Pandora stock (NYSE:P) ended the day with a bang as the company reported its latest quarterly earnings results after hours, which were better than what analysts were calling for in their consensus estimate.
The online music streaming service and app said that for its third quarter of fiscal 2018, it brought in adjusted earnings at a loss of 6 cents per share, which is stronger than the adjusted loss of 11 cents per share that analysts were calling for. The company added that its non-GAAP gross margins for the period were up 500 basis points sequentially.
Pandora stock also benefited from the company impressing on the revenue front during the period, bringing in sales of $417.6 million, ahead of the $401.29 million that analysts were calling for. Revenue was also 16% higher during the company’s period compared to its results during the third quarter, excluding in Australia and New Zealand & Ticketfly.
The company’s subscription revenue for the period surged to $125.8 million, marking a growth of 49% compared to its year-ago quarter.
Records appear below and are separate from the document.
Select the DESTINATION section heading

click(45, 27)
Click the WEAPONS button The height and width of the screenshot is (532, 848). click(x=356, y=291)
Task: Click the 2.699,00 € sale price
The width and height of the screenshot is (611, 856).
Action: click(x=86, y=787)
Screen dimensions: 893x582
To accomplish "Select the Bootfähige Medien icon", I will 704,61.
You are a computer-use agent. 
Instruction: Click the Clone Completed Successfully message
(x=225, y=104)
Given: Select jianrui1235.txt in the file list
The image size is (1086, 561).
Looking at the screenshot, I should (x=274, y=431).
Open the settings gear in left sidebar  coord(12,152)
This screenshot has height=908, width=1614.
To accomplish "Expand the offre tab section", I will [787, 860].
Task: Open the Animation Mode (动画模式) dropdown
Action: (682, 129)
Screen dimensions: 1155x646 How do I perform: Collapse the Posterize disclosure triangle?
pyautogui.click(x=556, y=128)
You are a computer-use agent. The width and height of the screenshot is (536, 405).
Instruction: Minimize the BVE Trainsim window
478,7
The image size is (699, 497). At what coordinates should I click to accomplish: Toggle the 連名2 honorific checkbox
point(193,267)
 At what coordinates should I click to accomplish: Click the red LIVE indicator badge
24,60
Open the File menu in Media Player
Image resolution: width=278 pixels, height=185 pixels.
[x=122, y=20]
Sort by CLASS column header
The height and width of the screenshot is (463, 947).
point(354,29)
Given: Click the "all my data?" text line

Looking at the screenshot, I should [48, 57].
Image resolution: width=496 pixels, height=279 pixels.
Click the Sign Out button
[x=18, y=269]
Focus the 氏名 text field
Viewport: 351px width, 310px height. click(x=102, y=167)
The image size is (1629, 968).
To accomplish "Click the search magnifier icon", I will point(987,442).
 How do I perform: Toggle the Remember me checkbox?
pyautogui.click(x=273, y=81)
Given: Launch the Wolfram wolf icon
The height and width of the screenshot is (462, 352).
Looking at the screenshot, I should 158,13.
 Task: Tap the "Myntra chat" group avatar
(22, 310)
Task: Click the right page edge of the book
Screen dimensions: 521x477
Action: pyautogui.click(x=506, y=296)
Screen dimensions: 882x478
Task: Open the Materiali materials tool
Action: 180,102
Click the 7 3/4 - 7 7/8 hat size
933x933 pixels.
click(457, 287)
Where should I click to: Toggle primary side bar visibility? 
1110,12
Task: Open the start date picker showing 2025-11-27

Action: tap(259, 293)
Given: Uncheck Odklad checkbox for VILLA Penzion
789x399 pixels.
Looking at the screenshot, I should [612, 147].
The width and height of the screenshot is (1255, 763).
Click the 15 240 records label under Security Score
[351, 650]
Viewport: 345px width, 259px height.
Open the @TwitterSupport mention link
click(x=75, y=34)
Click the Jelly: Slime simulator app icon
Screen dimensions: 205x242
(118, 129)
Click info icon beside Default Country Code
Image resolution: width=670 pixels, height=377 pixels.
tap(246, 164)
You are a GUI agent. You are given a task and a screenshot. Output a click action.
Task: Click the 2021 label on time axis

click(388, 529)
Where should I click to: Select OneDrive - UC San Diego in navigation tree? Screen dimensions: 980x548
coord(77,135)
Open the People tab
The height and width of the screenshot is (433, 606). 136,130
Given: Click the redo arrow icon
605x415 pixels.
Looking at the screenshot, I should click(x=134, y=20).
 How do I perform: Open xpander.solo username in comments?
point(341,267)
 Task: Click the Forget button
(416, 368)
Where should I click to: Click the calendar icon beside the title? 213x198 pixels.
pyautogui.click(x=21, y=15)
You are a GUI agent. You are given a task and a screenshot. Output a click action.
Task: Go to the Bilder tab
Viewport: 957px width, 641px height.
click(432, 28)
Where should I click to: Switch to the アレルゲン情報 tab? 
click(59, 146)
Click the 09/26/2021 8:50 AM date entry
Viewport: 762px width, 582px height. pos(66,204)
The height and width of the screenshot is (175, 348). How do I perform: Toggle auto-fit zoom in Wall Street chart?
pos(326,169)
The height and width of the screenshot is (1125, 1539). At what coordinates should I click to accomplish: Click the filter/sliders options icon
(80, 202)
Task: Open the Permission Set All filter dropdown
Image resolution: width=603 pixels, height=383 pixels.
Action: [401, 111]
Pandora added that its advertising revenue for the period tallied up to $291.9 million, while its ad RPM reached an all-time high of $77.83, increasing 11% year-over-year.
P stock is up about 2.1% after the bell on Monday following the company’s strong earnings showing as it gets closer to the end of its fiscal 2018. Shares had been sliding about 0.2% during regular trading hours on the day in anticipation of the company’s quarterly results.